By using this site, you agree to the Privacy Policy and Terms of Use.
Accept
Citizen NewsCitizen NewsCitizen News
Notification Show More
Font ResizerAa
  • Home
  • U.K News
    U.K News
    Politics is the art of looking for trouble, finding it everywhere, diagnosing it incorrectly and applying the wrong remedies.
    Show More
    Top News
    WATCH: Senate Passes Sen. Ossoff’s Bipartisan Bill to Stop Child Trafficking
    December 18, 2025
    Newnan attorney enters congressional race for Georgia’s 14th District
    December 11, 2025
    Sen. Ossoff Working to Strengthen Support for Disabled Veterans & Their Families
    December 4, 2025
    Latest News
    WATCH: Senate Passes Sen. Ossoff’s Bipartisan Bill to Stop Child Trafficking
    December 18, 2025
    Newnan attorney enters congressional race for Georgia’s 14th District
    December 11, 2025
    Sen. Ossoff Working to Strengthen Support for Disabled Veterans & Their Families
    December 4, 2025
    Senate Passes Bipartisan Bill Co-Sponsored by Sen. Ossoff to Crack Down on Child Trafficking & Exploitation
    November 19, 2025
  • Technology
    TechnologyShow More
    a16z companion Kofi Ampadu to depart agency after TxO program pause
    January 30, 2026
    Bodily Intelligence, Stripe veteran Lachy Groom’s newest guess, is constructing Silicon Valley’s buzziest robotic brains
    January 30, 2026
    OnlyFans contemplating promoting majority stake to Architect Capital
    January 30, 2026
    OpenClaw’s AI assistants at the moment are constructing their very own social community
    January 30, 2026
    Informant informed FBI that Jeffrey Epstein had a ‘private hacker’
    January 30, 2026
  • Posts
    • Gallery Layouts
    • Video Layouts
    • Audio Layouts
    • Post Sidebar
    • Review
    • Content Features
  • Pages
    • Blog Index
    • Contact US
    • Customize Interests
    • My Bookmarks
  • Join Us
  • Search News
Reading: Are AI brokers prepared for the office? A brand new benchmark raises doubts.
Share
Font ResizerAa
Citizen NewsCitizen News
  • ES Money
  • U.K News
  • The Escapist
  • Entertainment
  • Science
  • Technology
  • Insider
Search
  • Home
    • Citizen News
  • Categories
    • Technology
    • Entertainment
    • The Escapist
    • Insider
    • ES Money
    • U.K News
    • Science
    • Health
  • Bookmarks
    • Customize Interests
    • My Bookmarks
Have an existing account? Sign In
Follow US
Citizen News > Blog > agentic ai > Are AI brokers prepared for the office? A brand new benchmark raises doubts.
agentic aiAIExclusiveinvestment bankingknowledge worklawTechnology

Are AI brokers prepared for the office? A brand new benchmark raises doubts.

Steven Ellie
Last updated: January 22, 2026 10:13 pm
Steven Ellie
Published: January 22, 2026
Share
SHARE

It’s been almost two years since Microsoft CEO Satya Nadella predicted AI would replace knowledge work — the white-collar jobs held by attorneys, funding bankers, librarians, accountants, IT and others.

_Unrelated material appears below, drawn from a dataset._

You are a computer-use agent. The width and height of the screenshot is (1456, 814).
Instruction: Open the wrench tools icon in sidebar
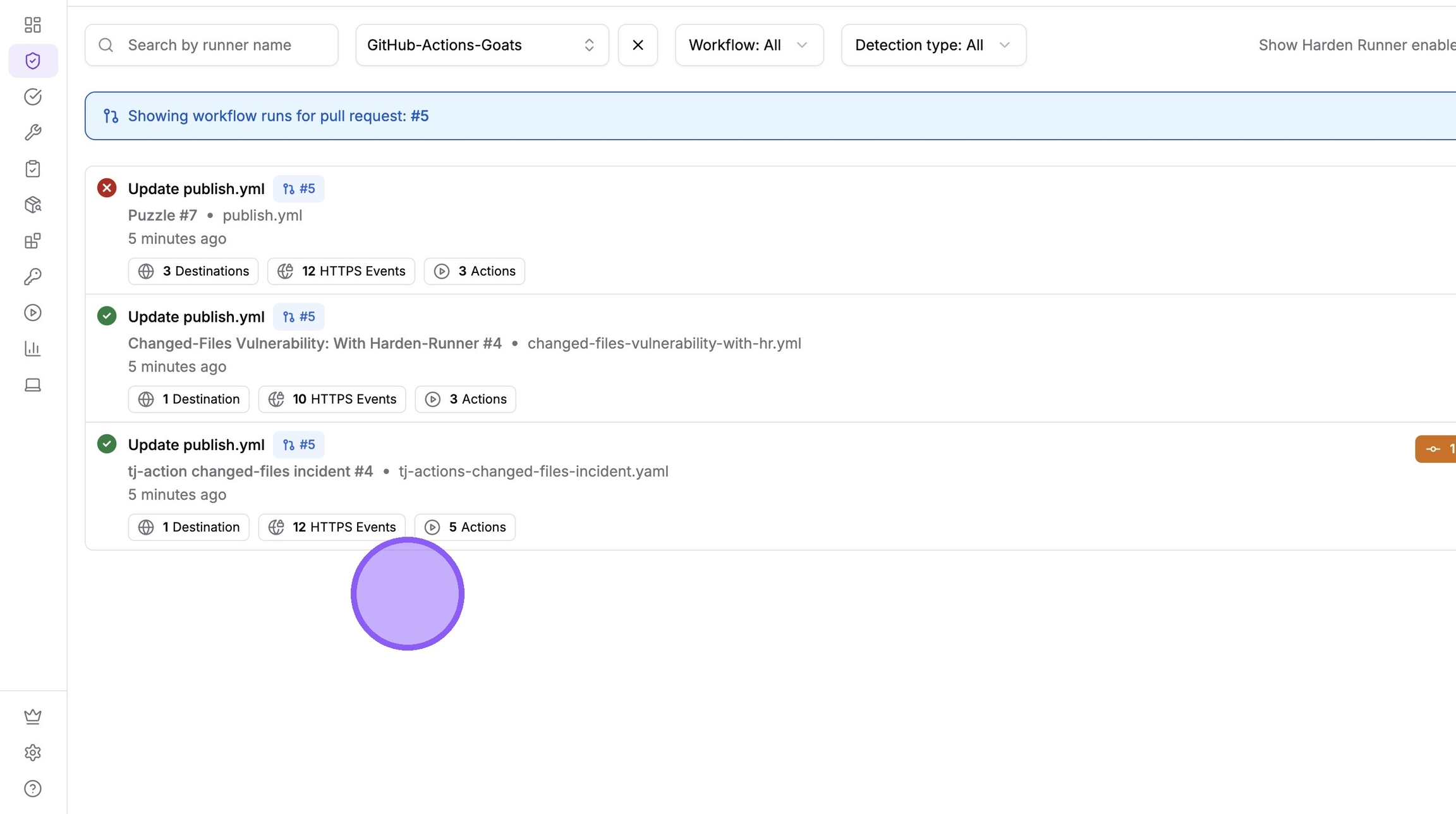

However regardless of the large progress made by basis fashions, the change in data work has been sluggish to reach. Fashions have mastered in-depth analysis and agentic planning, however for no matter cause, most white-collar work has been comparatively unaffected.

It’s one of many largest mysteries in AI — and due to new analysis from the training-data large Mercor, we’re lastly getting some solutions.

The brand new analysis appears at how main AI fashions maintain up doing precise white-collar work duties, drawn from consulting, funding banking, and legislation. The result’s a brand new benchmark known as Apex-Agents — and thus far, each AI lab is getting a failing grade. Confronted with queries from actual professionals, even the most effective fashions struggled to get greater than 1 / 4 of the questions proper. The overwhelming majority of the time, the mannequin got here again with a improper reply or no reply in any respect.

In response to researcher Brendan Foody, who labored on the paper, the fashions’ largest stumbling level was monitoring down data throughout a number of domains — one thing that’s integral to a lot of the data work carried out by people.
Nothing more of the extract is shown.